● Goal of the exercise:
Continue the DHIS2 Design Lab session description from where it ends.

● Page:
[BEGIN]
DHIS2 Design Lab: exploring how to support and promote user-oriented design and innovation within the DHIS2 ecosystem - Thursday 24th of June at 15:00

DHIS2 Design Lab: exploring how to support and promote user-oriented design and innovation within the DHIS2 ecosystem
Session on the DHIS2 Annual Conference, Thursday 24th of June at 15:00 CET

Magnus Li, Doctoral Research Fellow, and DHIS2 Design Lab lead, Department of Informatics, University of Oslo

DHIS2 is increasingly flexible for implementation in different use-cases and across user organizations with diverse needs. This represents both a challenge and an opportunity. Firstly, the diverse user audience makes it difficult to design a usable and relevant solution that fits all on the generic level of design. Meanwhile, significant technical and ‘social’ capacity is required during implementation (e.g., in DHIS2 configuration, app development, project management, user domain knowledge). However, with increased flexibility to configure and extend DHIS2 during implementation into specific user organizations, DHIS2 is becoming an infrastructure for implementation-level design and innovation.

In the DHIS2 Design Lab, we explore how we can support and promote user-oriented design and innovation within the DHIS2 ecosystem. With ‘user-oriented design and innovation’, we refer to efforts particularly aimed at building usable and relevant tools that are valuable to the end-users’ (e.g., health workers) practices and needs. We explore this topic by studying the practices and processes of design and innovation carried out by DHIS2 practitioners and the social and technical resources that (may) enable and constrain these. We also explore and develop resources intended to support and promote more user-oriented design and innovation, such as guidelines for DHIS2 app development and the use of design and innovation methods.
[END]
● Information provided:
[BEGIN]
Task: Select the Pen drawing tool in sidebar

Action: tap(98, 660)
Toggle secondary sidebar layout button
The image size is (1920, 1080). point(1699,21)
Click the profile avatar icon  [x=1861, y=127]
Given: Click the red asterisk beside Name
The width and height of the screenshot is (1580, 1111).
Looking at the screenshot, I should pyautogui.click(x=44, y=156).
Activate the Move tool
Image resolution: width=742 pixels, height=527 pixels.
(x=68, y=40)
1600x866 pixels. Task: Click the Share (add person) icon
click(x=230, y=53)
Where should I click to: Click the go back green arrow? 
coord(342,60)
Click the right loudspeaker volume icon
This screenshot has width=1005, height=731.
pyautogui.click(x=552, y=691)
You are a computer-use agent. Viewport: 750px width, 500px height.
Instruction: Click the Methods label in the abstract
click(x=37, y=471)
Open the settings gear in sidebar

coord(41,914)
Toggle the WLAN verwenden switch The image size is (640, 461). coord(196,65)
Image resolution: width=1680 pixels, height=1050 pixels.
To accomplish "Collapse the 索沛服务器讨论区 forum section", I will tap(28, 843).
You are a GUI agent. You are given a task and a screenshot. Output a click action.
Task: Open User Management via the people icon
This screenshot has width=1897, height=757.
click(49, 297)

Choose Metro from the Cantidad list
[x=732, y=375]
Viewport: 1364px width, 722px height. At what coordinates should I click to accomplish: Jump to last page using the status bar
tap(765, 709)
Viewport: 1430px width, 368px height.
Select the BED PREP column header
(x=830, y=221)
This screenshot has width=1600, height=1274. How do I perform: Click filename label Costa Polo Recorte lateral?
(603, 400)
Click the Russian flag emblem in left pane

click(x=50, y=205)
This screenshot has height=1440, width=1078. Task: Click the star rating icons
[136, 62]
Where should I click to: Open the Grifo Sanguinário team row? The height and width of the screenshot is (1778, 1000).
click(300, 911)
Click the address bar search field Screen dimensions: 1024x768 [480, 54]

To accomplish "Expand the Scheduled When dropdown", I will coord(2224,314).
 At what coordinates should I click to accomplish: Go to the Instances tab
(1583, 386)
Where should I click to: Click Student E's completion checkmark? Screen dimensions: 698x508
[END]
● Written response:
In our session on Thursday at 15:00, we will talk a bit about what we do, some of our key findings from the past, and our plans for the future. Particularly, we will look at how three conditions affect the potential for user-oriented design and innovation in DHIS2 implementation projects: 1) affordable design flexibility, 2) implementation-level design practices, and 3) project configuration. Related to the three conditions, we will discuss their implications and how we aim to address them in our ongoing projects.

We are very interested in getting in touch with you if you have experience (positive or negative) with user-oriented design and innovation, DHIS2 web-app development, or the use of agile methods during DHIS2 implementation. If you are interested in sharing your experiences, please submit your email here, and we’ll get in touch with you for a chat!

Looking forward to seeing many of you on Thursday!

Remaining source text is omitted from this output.